Pour comprendre la situation financière ukrainienne, il faut s'intéresser au déficit public du pays. À titre de comparaison, dans la zone euro, le déficit de l'État ne doit pas dépasser les 3% du PIB ; d'où la situation inquiétante de la France qui atteint les 5 à 6% (au point que certains envisagent même une mise sous tutelle du FMI, comme ce fut le cas pour la Grèce ou l'Argentine). En Ukraine, rien de comparable. Le déficit varie, chaque année depuis l'invasion russe, à des taux compris entre 15 et 20%. L'État ukrainien n'a pas les moyens de sa politique. Dès lors, pour financer son budget, il s'endette, année après année. Et sa dette est désormais hors de contrôle. On estime qu'elle grimpera à 120% l'an prochain. Comme l'État est en déficit permanent, c'est-à-dire que ses recettes sont très inférieures à ses dépenses, maintenant, il ne parvient plus à rembourser la portion de cette dette qui vient à échéance régulièrement. D'où le premier défaut acté il y a quelques jours au détriment de ses créanciers.

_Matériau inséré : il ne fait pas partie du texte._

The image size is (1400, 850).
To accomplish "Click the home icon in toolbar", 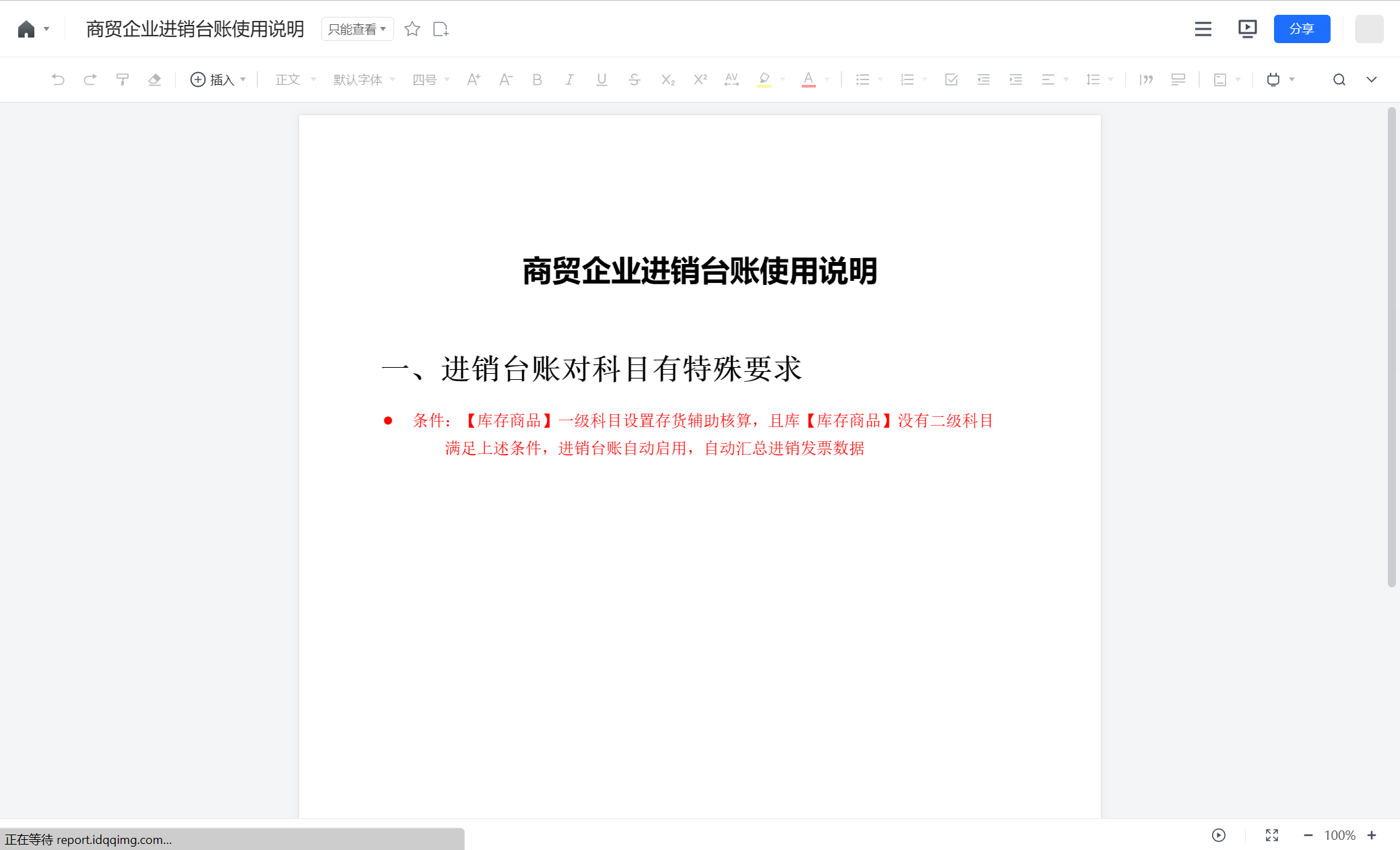I will [26, 29].
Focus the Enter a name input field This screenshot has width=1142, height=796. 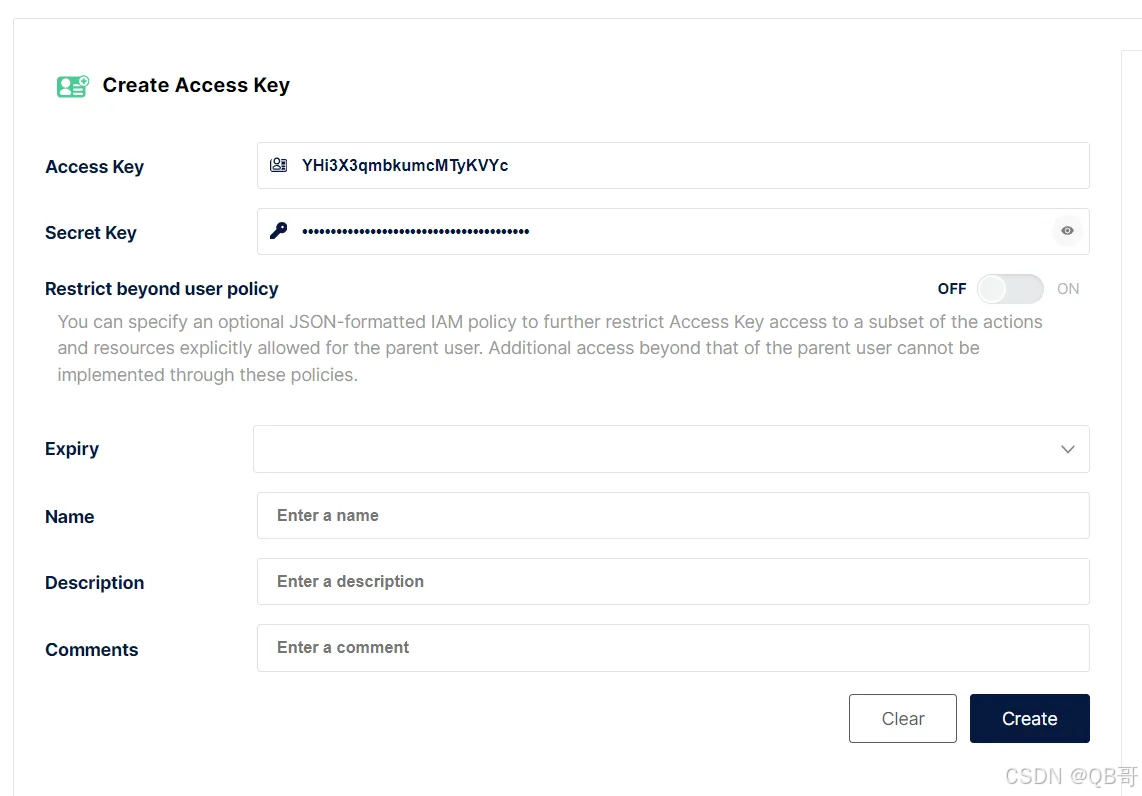(x=672, y=516)
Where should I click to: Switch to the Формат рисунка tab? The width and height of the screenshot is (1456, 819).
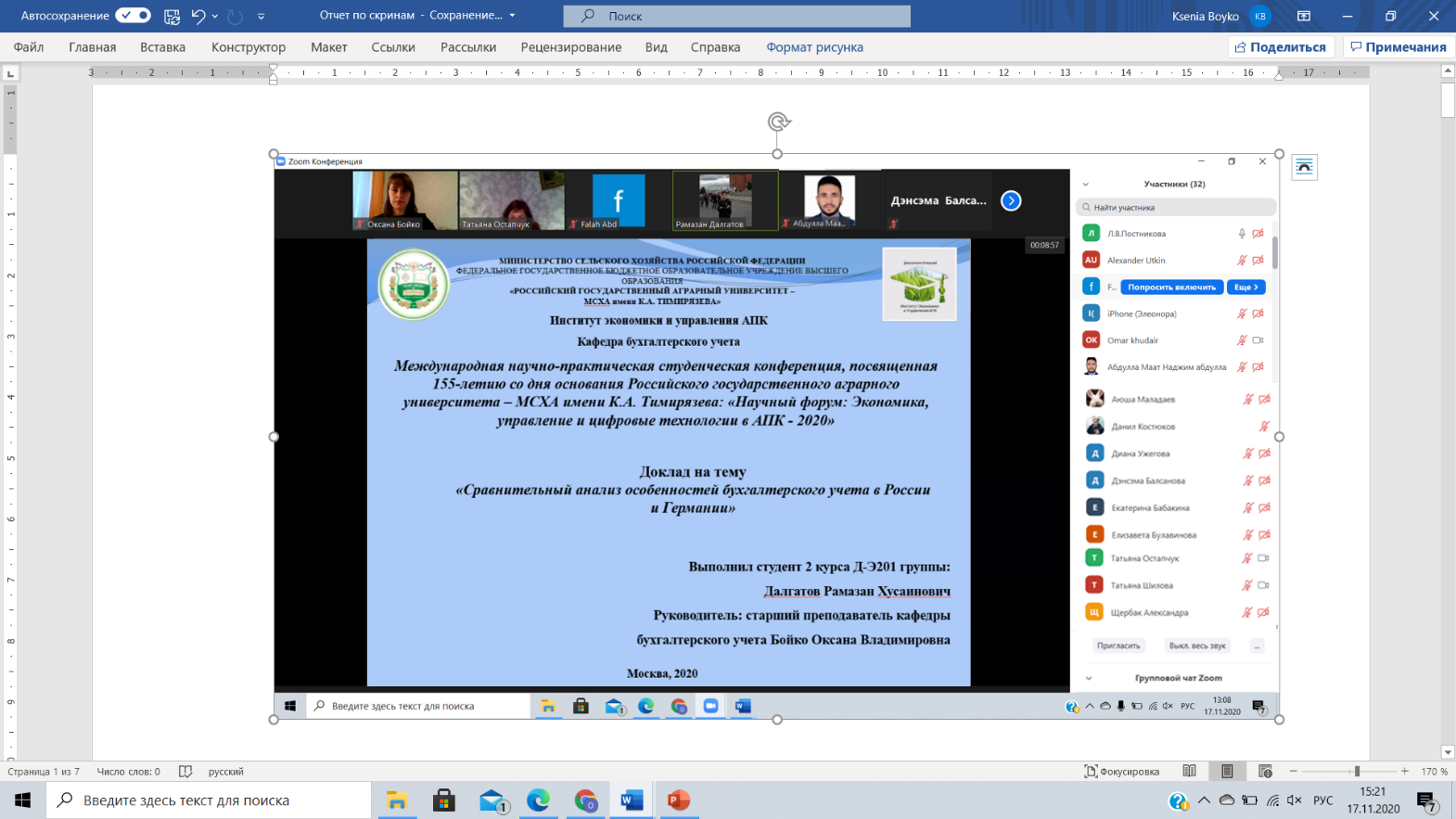click(814, 47)
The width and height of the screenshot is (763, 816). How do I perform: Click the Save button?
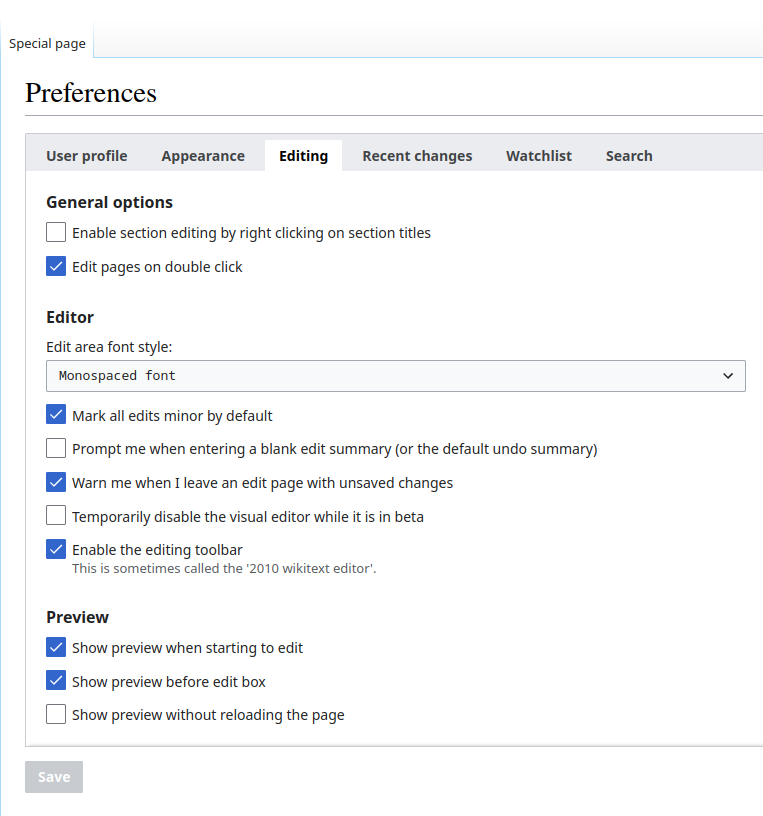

L'usage du défaut sur la dette pose la question de savoir qui prête de l'argent à l'Ukraine. C'est-à-dire qui risque de ne jamais être remboursé. On comprend que cet argent ne vient pas de la Russie ou des pays des BRICS. C'est l'Union européenne qui prête à Kiev, ainsi que les institutions internationales. Ce seront donc ceux-là qui devront éponger les défauts de paiement.
A cela, il faut ajouter le coût de la reconstruction du pays. Il faut savoir que le programme de reconstruction est déjà en cours depuis des mois. C'est-à-dire qu'on construit en Ukraine au moment même où des projectiles russes s'abattent tous les soirs sur le pays et y détruisent quantité d'infrastructures. Qui finance cette reconstruction ? Théoriquement, c'est l'Ukraine. Mais comme Kiev n'a pas les moyens, c'est l'Union européenne qui emprunte pour financer les contrats de construction, en espérant être remboursée un jour. Autant dire que cet espoir est vain.
La guerre en Ukraine est un gouffre financier qui conduit Kiev à la faillite et, par contre-coup, endette le continent européen, qui est déjà lui-même surendetté. Histoire d'en rajouter une couche dans la fuite en avant financière, ce conflit justifie le programme de réarmement massif que nous vendent, depuis quelques mois, tous les politiciens européens, dont les 800 milliards (de futures dettes) annoncés par Ursula von der Leyen. Le cas français permet de se faire une idée de l'état consternant des finances militaires. L'an dernier, faute de moyens, l'État français n'a pas été capable de payer pour 8 milliards de factures militaires. Que fait-il alors ? Il demande un délai à ses créanciers, en sorte de reporter le paiement à plus tard. Mais il lui faut dès lors payer des intérêts de retard, des intérêts moratoires ; intérêts qui lui valent un surcoût de plusieurs dizaines de millions.
Les politiciens européens sont acharnés à faire durer la guerre en Ukraine le plus longtemps possible. Or, pour ne s'en tenir qu'aux seules considérations financières, plus cette guerre dure, plus l'Ukraine s'enfonce dans la faillite et plus l'Europe s'endette. On se souvient de ces politiciens français annonçant l'effondrement prochain de l'économie russe. Il faut leur accorder une chose : une économie va bel et bien s'effondrer, mais ce ne sera pas la russe.